«Подойдите, – сказал он, – потрогайте. С вами ничего не случится».
Мы по очереди подходили и касались Стекла. Дотронувшись до призрачного плеча, я почувствовал, какое оно твёрдое. Я слышал, что Стекло ничем нельзя ни разбить, ни даже распилить. Оно выдержит любое давление, отобьёт любой удар. В этом была какая-то мистика – не к этому ли материалу стремились алхимики прошлого? Это ли не философский камень, прикосновение к которому дарует вечную жизнь, пусть и в виде того же Стекла?
«Оно воздействует только на органику, – сказал Проводник и разрушил магию момента. – Никогда не касайтесь Стекла голой кожей, это правило. А в перчатке – можно. Только недолго. Всё-таки холодно».

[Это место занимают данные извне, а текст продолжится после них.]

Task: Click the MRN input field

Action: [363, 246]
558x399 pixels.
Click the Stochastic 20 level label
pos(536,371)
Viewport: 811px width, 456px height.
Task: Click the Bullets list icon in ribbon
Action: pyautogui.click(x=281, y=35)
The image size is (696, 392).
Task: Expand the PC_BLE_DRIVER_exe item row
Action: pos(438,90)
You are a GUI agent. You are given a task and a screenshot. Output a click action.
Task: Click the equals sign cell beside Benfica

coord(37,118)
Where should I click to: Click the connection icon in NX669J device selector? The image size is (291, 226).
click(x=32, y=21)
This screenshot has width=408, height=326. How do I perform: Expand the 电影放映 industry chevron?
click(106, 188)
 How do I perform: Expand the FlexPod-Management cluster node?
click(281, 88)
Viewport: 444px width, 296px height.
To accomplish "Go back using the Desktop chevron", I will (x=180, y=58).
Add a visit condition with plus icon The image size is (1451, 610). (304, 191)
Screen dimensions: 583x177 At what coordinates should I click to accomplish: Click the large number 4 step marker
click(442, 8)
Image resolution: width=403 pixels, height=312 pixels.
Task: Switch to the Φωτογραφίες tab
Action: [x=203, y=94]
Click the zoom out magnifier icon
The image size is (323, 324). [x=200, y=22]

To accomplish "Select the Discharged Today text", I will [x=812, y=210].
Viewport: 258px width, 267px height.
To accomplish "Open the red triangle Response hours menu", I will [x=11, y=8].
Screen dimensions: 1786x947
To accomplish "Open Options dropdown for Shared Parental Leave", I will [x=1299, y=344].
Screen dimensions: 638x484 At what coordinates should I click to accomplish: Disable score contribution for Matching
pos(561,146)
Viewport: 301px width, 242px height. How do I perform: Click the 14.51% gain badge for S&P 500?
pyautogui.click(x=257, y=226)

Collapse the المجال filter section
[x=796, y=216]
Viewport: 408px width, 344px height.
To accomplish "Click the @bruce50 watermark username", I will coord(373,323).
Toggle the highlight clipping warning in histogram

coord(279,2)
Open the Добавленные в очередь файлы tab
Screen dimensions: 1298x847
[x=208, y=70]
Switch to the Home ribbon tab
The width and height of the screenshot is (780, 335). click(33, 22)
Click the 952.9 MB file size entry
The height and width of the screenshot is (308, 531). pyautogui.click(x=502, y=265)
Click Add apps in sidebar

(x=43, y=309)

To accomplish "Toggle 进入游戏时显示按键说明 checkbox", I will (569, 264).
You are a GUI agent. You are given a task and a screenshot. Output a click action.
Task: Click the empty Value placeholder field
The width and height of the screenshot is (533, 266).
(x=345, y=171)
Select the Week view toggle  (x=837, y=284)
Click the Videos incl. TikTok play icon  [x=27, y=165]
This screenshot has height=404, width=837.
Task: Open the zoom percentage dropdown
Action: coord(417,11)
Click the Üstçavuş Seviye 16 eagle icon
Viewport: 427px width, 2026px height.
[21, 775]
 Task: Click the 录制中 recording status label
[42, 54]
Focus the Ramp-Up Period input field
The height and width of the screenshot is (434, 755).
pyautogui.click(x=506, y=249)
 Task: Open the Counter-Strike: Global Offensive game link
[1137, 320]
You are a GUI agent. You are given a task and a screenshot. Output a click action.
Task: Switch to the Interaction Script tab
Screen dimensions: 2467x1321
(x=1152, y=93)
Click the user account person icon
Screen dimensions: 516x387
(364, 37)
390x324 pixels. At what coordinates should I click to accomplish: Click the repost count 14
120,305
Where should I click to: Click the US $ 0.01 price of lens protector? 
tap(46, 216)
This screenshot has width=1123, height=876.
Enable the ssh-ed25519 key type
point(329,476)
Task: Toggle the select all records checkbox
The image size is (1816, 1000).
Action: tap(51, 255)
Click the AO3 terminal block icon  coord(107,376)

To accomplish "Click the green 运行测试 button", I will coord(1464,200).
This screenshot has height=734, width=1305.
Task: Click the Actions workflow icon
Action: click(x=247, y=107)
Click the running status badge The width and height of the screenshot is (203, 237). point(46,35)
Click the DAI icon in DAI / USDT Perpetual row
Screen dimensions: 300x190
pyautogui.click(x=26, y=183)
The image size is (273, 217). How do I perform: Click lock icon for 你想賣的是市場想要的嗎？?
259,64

Потом мы сидели в палатке и ели. Зима была в разгаре, находиться снаружи без костюма было и опасно, и невыносимо. Пару недель назад Младший демонстративно помочился, расстегнув клапан, прямо на снег. После этого долго молчал и бодрился, а потом начал стонать – подморозил о`рган. Но вроде обошлось. Мы смеялись. Теперь уже нельзя, теперь невидимые стеклянные нити пронизывают воздух, обращая в прозрачную субстанцию всё живое, чего коснутся.
Мы сидели двумя кругами – в ближнем пятеро, включая Проводника, во внешнем – остальные восемь, в том числе и я. Мы молчали.
– Как думаете, кем он был? – спросил Энди.
Кто-то пожал плечами.
– Может, такой же, как мы, – ответил Баба.
– Таких больше нет, – сказал Шимон.
Снова повисло молчание. Оно не казалось тягостным, просто нам было нечего друг другу сказать. Всё уже сказано.
– Он был охотник, – вдруг произнёс Проводник. – Местный, скорее всего. На нём не было костюма, только какое-то шмотьё типа шубы, в чём тут становые ходят. Станов тут достаточно, они говорят, что живут на краю весны. Мигрируют от зимы, а летом заходят довольно далеко на её территорию. Если понимают, что не успеют вернуться, умирают с миром. Это их мир. Не такой, как наш.
– А почему мы в стан не пытались зайти? Погреться, не знаю, поесть нормально, а не это? – спросил Младший.
Энергомасса действительно осточертела. Всё бы отдал, чтобы поесть обычного мяса или овощей.
– Они уже, скорее всего, в зимовке. Они же не уходят от зимы совсем. Они на её территории. Конопатят землянки и залегают в спячку. Мы бы просто их не нашли. А нашли бы – не смогли бы войти.
– А вошли бы… – начал Баба.
– Там бы нас и убили. Всех, – отрезал Проводник.
Мы молчали.
Потом я сказал:
– Мы и так мертвы.
Никто не спорил. Это правда: мы были мертвы.
Потом мы ложились спать. В палатке помещалось пятеро – Проводник и особо приближённые, Шимон, Фил, Болтун и Яшка. Выбор Проводника меня всегда удивлял – почему именно эти четверо, почему не рассудительный, аккуратный Близнец или не могучий Баба, способный в одиночку нести вещи остальных двенадцати. Почему не Энди, который приходился Шимону если не братом, то как минимум лучшим другом – эти двое вместе появились в окружении Проводника и не могли прожить один без другого ни дня. Не знаю. Что-то он в них увидел. Хорошо, Шимон и Фил были с ним, уже когда он вошёл в город, но Болтун? Но Яшка? Первый за всё время нашего знакомства сказал слов пять, и все чудовищно нечётко – так, что разбирал его только Проводник. Яшка же казался идиотом – он постоянно что-то ляпал невпопад, ему нельзя было ничего поручить, он влипал в неприятные ситуации на ровном месте, со всеми ссорился и регулярно подворачивал ногу, замедляя движение группы.